Les islamistes d'Ennahdha ont joué le jeu de la démocratie. Ils y avaient intérêt, car ils sont la force politique la mieux organisée, disposant de relais dans tout le pays, soutenus par la télévision qatarie Al Jazeera favorable aux Frères musulmans dans tout le monde arabe. Les Islamistes arrivent en tête, avec 89 députés. Pour les partis classés à gauche : le congrès pour la République de Marzouki obtient 29 sièges et Ettakatol 20 sièges. Les Islamistes dominent mais ils ne peuvent pas gouverner seuls. C'est entre ces trois forces politiques, baptisées troïka, que se noue un accord pour une répartition équilibrée des pouvoirs. Ben Jaafar, d'Ettakatol, préside la Constituante, Moncef Marzouki est élu président de la République le 12 décembre 2011. Deux jours plus tard, Hamadi Jebali d'Ennahdha forme un gouvernement majoritairement islamiste. La Tunisie est désormais dotée d'institutions démocratiques. L'assemblée se consacre à sa principale tâche : la rédaction d'une constitution.

Éclairage média

Par Claude Robinot

Le journal télévisé de France 3 présenté par Patricia Loison aborde la question des élections à l'assemblée constituante qui viennent de se dérouler en Tunisie. La présentatrice, alors que les résultats définitifs ne sont pas encore connus, donne la tendance générale. Ennahdha, le parti islamiste, arrive largement en tête, sans avoir la majorité absolue. Les autres partis, le plus souvent de gauche, sont battus à cause de leur division.
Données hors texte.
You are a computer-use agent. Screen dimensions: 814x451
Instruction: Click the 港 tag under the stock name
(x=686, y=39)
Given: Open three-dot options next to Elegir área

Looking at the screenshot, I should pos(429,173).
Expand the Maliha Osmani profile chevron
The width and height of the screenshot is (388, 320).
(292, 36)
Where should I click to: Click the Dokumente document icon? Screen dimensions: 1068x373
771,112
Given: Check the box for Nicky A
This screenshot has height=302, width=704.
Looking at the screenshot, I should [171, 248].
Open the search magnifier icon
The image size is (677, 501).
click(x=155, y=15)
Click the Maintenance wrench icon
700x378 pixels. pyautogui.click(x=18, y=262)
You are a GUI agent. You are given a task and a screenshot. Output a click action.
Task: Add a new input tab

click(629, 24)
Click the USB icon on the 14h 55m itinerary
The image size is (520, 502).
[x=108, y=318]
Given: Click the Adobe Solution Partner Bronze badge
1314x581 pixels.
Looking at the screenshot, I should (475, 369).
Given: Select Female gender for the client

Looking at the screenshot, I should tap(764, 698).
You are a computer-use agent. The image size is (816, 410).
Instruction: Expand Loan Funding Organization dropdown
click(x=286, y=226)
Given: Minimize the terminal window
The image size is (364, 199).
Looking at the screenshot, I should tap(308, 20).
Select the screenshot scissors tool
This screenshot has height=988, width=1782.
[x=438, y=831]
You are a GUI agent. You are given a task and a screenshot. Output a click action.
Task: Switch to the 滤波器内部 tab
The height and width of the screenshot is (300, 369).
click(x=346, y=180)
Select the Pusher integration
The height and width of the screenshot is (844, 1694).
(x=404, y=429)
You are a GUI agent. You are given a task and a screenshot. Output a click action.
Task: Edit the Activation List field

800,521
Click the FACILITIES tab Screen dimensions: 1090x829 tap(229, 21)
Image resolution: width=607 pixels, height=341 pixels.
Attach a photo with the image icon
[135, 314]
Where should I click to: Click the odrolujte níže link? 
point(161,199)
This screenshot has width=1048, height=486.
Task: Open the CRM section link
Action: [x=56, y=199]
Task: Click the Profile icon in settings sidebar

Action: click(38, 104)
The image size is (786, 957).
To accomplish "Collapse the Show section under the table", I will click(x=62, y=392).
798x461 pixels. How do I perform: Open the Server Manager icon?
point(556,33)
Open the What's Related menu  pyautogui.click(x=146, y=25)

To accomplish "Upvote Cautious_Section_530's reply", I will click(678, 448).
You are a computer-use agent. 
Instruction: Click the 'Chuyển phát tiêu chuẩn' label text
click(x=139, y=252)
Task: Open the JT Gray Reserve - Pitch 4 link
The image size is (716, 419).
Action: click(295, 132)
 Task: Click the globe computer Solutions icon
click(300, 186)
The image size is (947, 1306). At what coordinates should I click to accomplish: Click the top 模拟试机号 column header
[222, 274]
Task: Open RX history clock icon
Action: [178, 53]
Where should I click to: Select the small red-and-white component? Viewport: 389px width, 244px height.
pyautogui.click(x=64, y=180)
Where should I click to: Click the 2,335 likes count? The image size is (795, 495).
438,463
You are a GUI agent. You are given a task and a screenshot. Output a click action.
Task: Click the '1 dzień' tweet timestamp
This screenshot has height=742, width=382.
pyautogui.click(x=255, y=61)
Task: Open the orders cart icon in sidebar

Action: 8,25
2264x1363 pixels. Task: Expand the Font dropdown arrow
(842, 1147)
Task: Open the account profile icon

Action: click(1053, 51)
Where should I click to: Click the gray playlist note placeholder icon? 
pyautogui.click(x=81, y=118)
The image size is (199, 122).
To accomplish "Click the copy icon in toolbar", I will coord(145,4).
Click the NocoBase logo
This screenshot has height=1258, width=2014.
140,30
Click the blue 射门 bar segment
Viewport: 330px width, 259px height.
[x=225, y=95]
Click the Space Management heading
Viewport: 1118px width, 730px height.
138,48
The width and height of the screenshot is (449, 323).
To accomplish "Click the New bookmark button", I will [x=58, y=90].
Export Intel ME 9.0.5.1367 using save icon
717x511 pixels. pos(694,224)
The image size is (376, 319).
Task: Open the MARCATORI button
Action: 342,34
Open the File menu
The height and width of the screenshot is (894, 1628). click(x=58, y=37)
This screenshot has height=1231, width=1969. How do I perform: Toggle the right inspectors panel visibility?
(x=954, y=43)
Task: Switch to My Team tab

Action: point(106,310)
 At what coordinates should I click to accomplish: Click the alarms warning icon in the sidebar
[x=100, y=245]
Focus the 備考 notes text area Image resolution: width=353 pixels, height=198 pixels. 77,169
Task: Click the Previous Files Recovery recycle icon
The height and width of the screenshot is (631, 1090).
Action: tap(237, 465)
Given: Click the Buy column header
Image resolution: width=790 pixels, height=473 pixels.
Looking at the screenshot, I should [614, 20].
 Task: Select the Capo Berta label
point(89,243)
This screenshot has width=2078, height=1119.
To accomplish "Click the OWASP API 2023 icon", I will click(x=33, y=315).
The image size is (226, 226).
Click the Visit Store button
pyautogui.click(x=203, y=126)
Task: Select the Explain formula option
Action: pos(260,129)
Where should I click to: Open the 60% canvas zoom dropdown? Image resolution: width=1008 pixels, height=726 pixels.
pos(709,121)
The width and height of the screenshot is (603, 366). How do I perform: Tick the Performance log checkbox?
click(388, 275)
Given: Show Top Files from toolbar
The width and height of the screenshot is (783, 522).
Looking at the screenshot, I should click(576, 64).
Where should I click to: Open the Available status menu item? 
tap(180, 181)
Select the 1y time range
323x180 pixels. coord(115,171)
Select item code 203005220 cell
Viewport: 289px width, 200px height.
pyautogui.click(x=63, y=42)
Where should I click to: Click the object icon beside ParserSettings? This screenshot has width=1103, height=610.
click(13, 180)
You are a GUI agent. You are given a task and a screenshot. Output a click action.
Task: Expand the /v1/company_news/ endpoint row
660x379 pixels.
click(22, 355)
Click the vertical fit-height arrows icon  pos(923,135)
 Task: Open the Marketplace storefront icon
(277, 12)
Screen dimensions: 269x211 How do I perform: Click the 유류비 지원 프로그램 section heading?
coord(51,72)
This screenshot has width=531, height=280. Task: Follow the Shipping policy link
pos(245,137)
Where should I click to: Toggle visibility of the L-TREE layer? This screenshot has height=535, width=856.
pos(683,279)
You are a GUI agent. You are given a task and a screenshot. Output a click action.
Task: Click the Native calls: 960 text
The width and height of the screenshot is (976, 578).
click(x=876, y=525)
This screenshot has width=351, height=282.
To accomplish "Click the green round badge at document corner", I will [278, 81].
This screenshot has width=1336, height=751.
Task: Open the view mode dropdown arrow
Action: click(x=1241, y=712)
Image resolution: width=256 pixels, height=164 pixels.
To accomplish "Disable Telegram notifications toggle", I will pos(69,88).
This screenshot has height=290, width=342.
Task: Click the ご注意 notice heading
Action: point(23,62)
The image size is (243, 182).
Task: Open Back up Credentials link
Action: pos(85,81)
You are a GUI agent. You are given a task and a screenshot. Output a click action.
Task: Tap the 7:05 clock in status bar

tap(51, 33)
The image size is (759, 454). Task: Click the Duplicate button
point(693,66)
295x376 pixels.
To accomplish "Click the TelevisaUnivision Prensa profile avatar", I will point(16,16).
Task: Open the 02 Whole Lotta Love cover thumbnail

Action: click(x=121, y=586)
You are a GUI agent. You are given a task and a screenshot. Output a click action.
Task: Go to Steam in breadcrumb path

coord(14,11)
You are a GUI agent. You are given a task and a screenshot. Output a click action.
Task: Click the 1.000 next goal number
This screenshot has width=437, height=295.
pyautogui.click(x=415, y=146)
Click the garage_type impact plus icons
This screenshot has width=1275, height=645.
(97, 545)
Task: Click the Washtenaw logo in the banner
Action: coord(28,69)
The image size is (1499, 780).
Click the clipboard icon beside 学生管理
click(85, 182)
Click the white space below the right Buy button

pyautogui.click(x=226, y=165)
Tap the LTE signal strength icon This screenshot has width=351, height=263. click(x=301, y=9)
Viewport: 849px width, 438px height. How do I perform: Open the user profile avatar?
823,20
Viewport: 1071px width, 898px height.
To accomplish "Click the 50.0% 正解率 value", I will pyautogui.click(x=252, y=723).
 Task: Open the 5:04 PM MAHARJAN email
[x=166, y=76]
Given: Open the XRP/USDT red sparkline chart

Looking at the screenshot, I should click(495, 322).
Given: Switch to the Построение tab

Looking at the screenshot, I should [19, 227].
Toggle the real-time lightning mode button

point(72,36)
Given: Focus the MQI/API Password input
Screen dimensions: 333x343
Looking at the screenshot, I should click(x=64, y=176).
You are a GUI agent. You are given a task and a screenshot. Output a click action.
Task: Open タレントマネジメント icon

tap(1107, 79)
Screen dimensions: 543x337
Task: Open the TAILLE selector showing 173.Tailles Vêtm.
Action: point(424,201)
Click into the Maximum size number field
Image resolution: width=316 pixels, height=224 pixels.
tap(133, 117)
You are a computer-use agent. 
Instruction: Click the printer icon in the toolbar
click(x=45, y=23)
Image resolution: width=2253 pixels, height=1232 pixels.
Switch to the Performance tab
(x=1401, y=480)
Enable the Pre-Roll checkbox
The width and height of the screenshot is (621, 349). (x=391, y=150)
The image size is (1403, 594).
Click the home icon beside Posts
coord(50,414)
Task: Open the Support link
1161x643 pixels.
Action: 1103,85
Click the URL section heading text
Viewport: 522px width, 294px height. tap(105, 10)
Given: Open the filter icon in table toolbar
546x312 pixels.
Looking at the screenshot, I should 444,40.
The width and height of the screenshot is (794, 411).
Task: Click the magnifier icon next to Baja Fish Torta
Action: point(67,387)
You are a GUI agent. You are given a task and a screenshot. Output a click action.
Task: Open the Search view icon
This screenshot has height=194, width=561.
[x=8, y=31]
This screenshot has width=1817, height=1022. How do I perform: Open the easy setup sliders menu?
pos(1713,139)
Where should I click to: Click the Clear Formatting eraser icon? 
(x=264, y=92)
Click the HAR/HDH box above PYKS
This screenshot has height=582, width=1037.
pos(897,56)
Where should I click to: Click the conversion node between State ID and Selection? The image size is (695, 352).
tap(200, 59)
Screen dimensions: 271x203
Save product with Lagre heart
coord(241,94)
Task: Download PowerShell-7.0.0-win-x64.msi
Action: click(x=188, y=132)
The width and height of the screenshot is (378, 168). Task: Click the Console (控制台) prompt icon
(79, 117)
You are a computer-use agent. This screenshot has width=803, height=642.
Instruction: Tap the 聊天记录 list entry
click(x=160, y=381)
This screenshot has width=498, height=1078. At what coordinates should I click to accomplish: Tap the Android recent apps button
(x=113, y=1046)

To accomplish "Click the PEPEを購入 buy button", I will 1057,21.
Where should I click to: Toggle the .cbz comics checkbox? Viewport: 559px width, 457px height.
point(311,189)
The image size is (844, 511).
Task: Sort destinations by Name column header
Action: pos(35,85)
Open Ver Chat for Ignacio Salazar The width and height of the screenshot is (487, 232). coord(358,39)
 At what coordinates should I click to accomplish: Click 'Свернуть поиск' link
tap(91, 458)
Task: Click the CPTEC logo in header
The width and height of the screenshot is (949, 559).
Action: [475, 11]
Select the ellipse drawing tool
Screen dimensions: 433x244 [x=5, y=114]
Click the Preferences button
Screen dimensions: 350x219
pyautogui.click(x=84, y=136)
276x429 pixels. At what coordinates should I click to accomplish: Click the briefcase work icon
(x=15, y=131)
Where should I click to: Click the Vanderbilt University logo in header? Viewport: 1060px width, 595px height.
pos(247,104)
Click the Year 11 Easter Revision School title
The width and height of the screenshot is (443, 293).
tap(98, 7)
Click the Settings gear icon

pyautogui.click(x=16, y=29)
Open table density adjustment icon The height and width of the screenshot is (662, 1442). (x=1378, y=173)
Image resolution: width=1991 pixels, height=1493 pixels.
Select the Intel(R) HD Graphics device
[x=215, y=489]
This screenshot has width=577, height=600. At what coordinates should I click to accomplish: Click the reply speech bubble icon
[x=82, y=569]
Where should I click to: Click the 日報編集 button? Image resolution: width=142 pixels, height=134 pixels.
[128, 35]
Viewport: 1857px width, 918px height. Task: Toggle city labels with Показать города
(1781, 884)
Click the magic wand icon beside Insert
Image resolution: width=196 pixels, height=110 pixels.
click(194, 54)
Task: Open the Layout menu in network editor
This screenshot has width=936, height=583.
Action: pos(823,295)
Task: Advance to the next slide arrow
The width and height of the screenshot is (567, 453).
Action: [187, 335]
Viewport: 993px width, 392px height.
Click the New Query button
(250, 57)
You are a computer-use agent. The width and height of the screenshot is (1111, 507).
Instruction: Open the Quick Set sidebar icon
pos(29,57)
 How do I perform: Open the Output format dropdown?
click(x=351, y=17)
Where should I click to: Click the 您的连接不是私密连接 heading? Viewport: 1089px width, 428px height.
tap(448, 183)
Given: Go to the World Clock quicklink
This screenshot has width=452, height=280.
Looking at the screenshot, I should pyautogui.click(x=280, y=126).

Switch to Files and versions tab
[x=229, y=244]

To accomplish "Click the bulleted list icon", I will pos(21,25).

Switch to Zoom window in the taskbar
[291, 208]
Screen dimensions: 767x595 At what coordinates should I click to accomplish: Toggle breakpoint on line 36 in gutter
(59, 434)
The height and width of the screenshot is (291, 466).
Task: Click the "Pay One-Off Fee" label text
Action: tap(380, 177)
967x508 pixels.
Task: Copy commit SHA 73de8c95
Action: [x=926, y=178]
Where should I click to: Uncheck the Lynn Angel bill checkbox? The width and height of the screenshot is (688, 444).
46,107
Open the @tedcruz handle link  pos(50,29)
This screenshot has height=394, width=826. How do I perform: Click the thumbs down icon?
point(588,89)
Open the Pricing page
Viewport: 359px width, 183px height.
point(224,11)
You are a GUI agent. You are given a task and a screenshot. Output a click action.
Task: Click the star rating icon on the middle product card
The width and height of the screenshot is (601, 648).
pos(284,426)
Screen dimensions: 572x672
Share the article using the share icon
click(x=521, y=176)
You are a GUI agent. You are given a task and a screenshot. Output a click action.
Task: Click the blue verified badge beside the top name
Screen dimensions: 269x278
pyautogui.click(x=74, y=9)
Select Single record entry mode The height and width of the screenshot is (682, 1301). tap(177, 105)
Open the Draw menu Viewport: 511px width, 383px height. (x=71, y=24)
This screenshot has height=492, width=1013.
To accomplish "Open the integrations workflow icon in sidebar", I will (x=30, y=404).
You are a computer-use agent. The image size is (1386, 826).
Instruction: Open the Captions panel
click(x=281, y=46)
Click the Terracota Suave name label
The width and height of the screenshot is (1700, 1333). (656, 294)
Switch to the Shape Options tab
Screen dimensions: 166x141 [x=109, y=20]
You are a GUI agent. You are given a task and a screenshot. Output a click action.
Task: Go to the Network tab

Pour Ennahdha, un des axes de communication les plus importants vis-à-vis des médias occidentaux est de présenter leur parti comme moderne, ouvert et modéré. Pour cela il n'hésite pas à mettre en avant les deux filles du fondateur Rached Ghannouchi. Elles s'expriment en anglais, langue qu'elles maîtrisent parfaitement puisqu'elles ont vécu en l'exil à Londres où elles ont fait leurs études. C'est aussi une volonté de ne pas parler français, langue perçue par les islamistes comme un héritage de la colonisation. Dans cette mise en scène, pour faire bonne mesure, on n'oublie pas non plus de tendre le drapeau national tunisien. Une façon de présenter Ennahdha comme une formation patriotique tunisienne, certains critiques reprochant aux islamistes leurs liens avec « l'internationale des frères musulmans ». Pour montrer qu'ils ne sont pas sectaires, les partisans de Rached Ghannouchi n'hésitent pas à présenter en tête de liste une femme non voilée. Cette dernière, pharmacienne dans un quartier aisé de Tunis, a fait le tour des médias français et occidentaux, pour tenir le même discours ouvert et modéré tout en affirmant la prééminence des valeurs et les préceptes religieux. Cette attitude peut se comprendre aussi par la situation spécifique de la Tunisie. Les islamistes n'ont pas la majorité absolue, ils doivent composer avec une opposition laïque divisée mais plus nombreuse.

Le responsable des opérations électorales qui s'exprime dans le reportage le dit d'une autre manière : Ennahda peut compter jusqu'à 35 % des suffrages. Pour gouverner, une coalition et des compromis sont indispensables dans de nombreux domaines comme le maintien du statut personnel des femmes adopté du temps de Bourguiba, bien plus libéral que la tradition islamique.